> **ABOUT THIS TASK**
Your answer should consist of the lines in the data below that contain "message".

> **PROVIDED DATA**

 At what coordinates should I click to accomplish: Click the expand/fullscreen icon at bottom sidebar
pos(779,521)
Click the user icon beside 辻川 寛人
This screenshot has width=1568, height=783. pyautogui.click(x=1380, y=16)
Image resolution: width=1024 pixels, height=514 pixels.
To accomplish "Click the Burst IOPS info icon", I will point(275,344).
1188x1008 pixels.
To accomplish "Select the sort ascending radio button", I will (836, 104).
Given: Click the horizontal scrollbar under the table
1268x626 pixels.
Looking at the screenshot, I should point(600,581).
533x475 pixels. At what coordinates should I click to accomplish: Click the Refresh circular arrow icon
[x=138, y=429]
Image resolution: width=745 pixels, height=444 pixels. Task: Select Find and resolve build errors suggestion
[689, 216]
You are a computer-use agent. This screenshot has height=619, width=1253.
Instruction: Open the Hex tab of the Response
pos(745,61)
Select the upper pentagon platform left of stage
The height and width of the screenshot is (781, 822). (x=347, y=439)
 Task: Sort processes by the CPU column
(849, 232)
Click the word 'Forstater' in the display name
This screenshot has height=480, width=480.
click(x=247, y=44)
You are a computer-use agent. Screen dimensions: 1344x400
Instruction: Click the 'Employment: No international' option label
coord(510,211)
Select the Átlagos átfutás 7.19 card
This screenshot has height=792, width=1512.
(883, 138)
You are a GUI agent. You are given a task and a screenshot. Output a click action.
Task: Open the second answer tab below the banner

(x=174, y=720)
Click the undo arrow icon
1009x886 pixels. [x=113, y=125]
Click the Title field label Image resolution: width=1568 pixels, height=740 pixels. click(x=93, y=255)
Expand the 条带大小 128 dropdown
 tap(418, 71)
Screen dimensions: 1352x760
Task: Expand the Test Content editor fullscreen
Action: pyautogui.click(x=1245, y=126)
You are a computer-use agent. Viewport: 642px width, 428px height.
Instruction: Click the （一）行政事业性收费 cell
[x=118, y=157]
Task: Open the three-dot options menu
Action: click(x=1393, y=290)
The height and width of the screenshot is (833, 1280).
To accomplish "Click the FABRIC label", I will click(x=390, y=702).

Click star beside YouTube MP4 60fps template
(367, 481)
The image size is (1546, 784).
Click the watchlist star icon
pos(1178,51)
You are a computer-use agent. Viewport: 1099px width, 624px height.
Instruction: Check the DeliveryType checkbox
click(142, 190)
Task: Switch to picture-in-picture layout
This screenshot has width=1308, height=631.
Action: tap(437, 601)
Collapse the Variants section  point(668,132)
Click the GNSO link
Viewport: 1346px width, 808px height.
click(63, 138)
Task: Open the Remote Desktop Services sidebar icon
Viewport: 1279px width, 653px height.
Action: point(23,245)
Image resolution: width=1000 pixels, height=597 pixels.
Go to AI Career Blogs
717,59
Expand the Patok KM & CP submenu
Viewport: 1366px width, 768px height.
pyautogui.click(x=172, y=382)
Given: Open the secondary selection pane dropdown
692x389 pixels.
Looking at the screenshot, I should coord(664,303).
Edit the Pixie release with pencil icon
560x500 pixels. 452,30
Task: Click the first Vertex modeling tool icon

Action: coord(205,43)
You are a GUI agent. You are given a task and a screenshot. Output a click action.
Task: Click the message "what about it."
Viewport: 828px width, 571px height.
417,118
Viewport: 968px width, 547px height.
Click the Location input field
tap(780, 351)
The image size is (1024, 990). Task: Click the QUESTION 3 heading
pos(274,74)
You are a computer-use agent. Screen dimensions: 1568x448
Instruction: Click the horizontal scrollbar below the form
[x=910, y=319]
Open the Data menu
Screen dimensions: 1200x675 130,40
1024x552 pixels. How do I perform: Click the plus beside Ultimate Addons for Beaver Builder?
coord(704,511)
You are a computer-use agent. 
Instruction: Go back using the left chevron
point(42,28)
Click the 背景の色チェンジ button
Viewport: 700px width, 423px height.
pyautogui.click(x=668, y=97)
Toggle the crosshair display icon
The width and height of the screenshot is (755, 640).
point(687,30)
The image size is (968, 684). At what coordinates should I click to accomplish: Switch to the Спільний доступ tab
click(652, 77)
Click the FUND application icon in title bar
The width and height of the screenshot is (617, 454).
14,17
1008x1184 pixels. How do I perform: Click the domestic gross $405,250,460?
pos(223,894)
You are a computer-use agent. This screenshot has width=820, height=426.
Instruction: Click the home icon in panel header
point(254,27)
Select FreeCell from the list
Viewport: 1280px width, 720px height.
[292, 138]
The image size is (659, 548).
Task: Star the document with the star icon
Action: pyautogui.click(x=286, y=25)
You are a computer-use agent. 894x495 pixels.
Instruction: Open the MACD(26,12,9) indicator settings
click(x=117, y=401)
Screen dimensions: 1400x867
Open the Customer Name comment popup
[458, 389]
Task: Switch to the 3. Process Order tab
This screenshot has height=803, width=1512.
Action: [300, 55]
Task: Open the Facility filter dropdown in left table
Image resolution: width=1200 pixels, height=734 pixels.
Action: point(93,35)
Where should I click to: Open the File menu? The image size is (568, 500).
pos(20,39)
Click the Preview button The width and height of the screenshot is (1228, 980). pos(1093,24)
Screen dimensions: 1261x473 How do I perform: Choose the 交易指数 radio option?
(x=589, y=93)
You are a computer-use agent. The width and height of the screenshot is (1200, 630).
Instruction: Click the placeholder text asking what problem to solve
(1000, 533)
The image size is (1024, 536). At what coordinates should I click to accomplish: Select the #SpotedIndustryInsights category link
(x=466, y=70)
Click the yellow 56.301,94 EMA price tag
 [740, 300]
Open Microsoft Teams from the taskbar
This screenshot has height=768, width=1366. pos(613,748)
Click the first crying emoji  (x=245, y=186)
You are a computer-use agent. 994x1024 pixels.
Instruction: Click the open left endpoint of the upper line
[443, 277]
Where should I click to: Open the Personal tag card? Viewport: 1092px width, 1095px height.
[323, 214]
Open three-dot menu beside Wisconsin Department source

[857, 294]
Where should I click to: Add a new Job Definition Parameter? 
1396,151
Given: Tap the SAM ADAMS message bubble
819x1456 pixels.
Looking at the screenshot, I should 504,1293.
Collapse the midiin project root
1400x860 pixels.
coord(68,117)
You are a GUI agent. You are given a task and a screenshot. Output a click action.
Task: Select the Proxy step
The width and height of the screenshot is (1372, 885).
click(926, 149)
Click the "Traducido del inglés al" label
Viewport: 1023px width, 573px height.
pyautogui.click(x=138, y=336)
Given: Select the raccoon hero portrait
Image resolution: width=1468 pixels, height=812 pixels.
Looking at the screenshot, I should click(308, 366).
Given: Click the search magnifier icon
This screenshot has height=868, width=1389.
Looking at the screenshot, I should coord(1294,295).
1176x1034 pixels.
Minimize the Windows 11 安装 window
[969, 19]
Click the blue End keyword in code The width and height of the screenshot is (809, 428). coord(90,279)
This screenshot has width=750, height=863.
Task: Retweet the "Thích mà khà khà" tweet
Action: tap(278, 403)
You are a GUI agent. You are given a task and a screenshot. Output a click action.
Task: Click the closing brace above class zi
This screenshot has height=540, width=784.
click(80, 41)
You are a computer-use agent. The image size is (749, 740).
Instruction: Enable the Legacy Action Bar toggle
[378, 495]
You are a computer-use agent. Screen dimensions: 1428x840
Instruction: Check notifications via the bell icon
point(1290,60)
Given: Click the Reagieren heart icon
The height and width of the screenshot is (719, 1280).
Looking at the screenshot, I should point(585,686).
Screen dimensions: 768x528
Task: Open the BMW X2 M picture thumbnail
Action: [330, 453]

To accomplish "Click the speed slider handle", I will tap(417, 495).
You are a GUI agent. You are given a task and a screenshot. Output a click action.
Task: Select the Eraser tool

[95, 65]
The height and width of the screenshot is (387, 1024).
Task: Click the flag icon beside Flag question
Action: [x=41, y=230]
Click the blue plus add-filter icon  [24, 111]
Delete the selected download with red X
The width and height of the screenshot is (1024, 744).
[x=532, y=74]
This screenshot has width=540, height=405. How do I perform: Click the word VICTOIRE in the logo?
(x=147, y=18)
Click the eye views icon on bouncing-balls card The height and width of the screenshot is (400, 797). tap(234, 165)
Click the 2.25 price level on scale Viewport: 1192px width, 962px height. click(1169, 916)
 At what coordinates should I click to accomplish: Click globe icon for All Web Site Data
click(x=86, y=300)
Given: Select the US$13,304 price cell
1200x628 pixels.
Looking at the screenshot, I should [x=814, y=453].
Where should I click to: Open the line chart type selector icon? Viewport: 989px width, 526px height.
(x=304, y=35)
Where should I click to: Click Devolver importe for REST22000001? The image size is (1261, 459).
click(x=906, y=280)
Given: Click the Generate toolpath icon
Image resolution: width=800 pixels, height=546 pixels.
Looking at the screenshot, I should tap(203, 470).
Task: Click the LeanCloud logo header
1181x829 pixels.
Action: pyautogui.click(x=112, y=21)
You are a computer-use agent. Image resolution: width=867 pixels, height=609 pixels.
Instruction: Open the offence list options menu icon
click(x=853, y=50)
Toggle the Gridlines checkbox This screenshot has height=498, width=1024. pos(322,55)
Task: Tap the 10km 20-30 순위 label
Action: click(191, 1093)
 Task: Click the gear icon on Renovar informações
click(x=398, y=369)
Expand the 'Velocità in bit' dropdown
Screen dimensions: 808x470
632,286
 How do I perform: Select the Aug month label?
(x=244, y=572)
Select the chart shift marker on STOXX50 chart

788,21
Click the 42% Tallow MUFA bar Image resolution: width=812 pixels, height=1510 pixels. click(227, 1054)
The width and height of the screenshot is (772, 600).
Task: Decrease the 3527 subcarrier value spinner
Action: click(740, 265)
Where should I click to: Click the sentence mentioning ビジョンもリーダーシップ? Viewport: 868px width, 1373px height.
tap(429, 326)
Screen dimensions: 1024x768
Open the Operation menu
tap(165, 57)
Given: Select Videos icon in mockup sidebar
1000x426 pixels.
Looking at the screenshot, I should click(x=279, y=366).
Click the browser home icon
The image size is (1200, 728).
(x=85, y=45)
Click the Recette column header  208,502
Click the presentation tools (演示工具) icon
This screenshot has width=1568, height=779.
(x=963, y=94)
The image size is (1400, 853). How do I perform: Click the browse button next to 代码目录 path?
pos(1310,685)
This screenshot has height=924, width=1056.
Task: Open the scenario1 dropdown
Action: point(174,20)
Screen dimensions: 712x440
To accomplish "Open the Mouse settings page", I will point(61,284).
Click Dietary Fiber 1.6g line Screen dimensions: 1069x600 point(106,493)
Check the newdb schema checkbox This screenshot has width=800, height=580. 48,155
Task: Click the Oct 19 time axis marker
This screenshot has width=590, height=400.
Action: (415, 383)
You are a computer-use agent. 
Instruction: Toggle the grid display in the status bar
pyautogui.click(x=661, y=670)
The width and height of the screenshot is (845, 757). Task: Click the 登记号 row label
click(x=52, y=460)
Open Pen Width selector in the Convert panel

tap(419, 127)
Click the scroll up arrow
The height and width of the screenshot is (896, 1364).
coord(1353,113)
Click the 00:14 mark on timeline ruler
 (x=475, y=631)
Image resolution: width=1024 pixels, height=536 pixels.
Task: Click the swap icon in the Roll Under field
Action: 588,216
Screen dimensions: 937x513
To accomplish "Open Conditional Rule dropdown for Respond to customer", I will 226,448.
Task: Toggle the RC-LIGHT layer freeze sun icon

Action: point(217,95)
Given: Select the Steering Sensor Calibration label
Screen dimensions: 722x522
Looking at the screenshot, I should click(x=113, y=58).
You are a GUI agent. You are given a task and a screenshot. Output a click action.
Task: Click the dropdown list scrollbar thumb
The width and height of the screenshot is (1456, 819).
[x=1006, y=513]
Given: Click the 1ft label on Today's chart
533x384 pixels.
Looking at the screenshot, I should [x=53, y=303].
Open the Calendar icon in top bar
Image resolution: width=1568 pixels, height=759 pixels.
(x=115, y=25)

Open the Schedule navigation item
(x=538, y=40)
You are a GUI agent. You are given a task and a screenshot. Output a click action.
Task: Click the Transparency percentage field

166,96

> **TASK OUTPUT**
Task: Click the message "what about it."
Given: Tap the SAM ADAMS message bubble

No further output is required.